Inhoud
In zijn 19e-eeuwse boek over voorzetsels in het Latijn schrijft Samuel Butler:
Voorzetsels zijn deeltjes of fragmenten van woorden die worden voorafgegaan door zelfstandige naamwoorden of voornaamwoorden, en die hun relaties met andere objecten aangeven wat betreft plaats, oorzaak of gevolg. Ze worden gevonden in combinatie met alle woordsoorten behalve tussenwerpsels ... "Een Praxis over de Latijnse voorzetsels, door Samuel Butler (1823).
In het Latijn lijken voorzetsels verbonden met andere delen van de spraak (iets dat Butler noemt, maar hier niet van belang is) en afzonderlijk, in zinnen met zelfstandige naamwoorden of voornaamwoorden - voorzetsels. Hoewel ze langer kunnen zijn, zijn veel gangbare Latijnse voorzetsels één tot zes letters lang. De twee klinkers die dienen als voorzetsels van één letter zijn a en e.
Waar Butler zegt dat de voorzetsels helpen om "relaties met een ander object wat betreft plaats, oorzaak of gevolg" aan te duiden, zou je kunnen denken dat voorzetsels de kracht van bijwoorden hebben. Gildersleeve noemt ze "lokale bijwoorden".
Positie van het voorzetsel
Sommige talen hebben achterzetsels, wat betekent dat ze erna komen, maar voorzetsels komen voor het zelfstandig naamwoord, met of zonder de bijbehorende wijziging.
Ad beate vivendumOm gelukkig te leven
heeft een voorzetsel voor een bijwoord voor een gerundium (zelfstandig naamwoord). Latijnse voorzetsels scheiden soms het bijvoeglijk naamwoord van het zelfstandig naamwoord, zoals bij de afstudeer-eer summa cum laude, waar summa 'hoogste' is een bijvoeglijk naamwoord dat het zelfstandig naamwoord wijzigt laude 'lof', en daarvan gescheiden door het voorzetsel klaarkomen 'met'.

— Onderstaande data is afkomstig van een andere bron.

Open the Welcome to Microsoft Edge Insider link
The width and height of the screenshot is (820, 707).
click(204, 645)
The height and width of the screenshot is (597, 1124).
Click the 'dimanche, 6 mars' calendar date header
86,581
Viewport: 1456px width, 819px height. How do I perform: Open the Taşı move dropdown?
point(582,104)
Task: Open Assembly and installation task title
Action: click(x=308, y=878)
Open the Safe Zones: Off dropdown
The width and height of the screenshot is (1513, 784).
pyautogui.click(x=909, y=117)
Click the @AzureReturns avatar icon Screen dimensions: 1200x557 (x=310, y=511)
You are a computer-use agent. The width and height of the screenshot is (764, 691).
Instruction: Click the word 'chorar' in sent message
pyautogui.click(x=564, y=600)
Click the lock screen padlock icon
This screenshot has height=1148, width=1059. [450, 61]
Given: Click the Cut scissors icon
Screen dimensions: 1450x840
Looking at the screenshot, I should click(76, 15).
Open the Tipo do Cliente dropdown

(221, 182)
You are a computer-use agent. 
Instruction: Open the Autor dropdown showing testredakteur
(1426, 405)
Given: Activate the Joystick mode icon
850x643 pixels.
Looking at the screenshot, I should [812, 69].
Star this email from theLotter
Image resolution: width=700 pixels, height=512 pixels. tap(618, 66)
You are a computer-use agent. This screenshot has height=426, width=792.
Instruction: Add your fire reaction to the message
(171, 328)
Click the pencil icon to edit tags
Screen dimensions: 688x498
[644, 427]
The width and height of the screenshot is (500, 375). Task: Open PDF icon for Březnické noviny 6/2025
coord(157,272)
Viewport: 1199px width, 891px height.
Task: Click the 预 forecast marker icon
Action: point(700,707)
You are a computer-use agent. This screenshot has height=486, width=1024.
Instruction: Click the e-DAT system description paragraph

Omdat Latijn een taal is met een flexibele woordvolgorde, kan het zijn dat je af en toe een Latijns voorzetsel ziet achter het zelfstandig naamwoord.
Kom klaar volgt een persoonlijk voornaamwoord en kan een relatief voornaamwoord volgen.
Cum quo of quo cumMet wie
De kan ook enkele voornaamwoorden volgen.
Gildersleeve zegt dat in plaats van twee voorzetsels met één zelfstandig naamwoord te gebruiken, zoals we doen wanneer we zeggen 'het gaat boven onze plicht', het zelfstandig naamwoord zal worden herhaald met elk van de twee voorzetsels ('het is boven onze plicht en buiten onze plicht') of een van de voorzetsels wordt omgezet in een bijwoord.
Soms verschijnen voorzetsels, die ons herinneren aan hun nauwe relatie met bijwoorden, alleen - zonder een zelfstandig naamwoord, als bijwoorden.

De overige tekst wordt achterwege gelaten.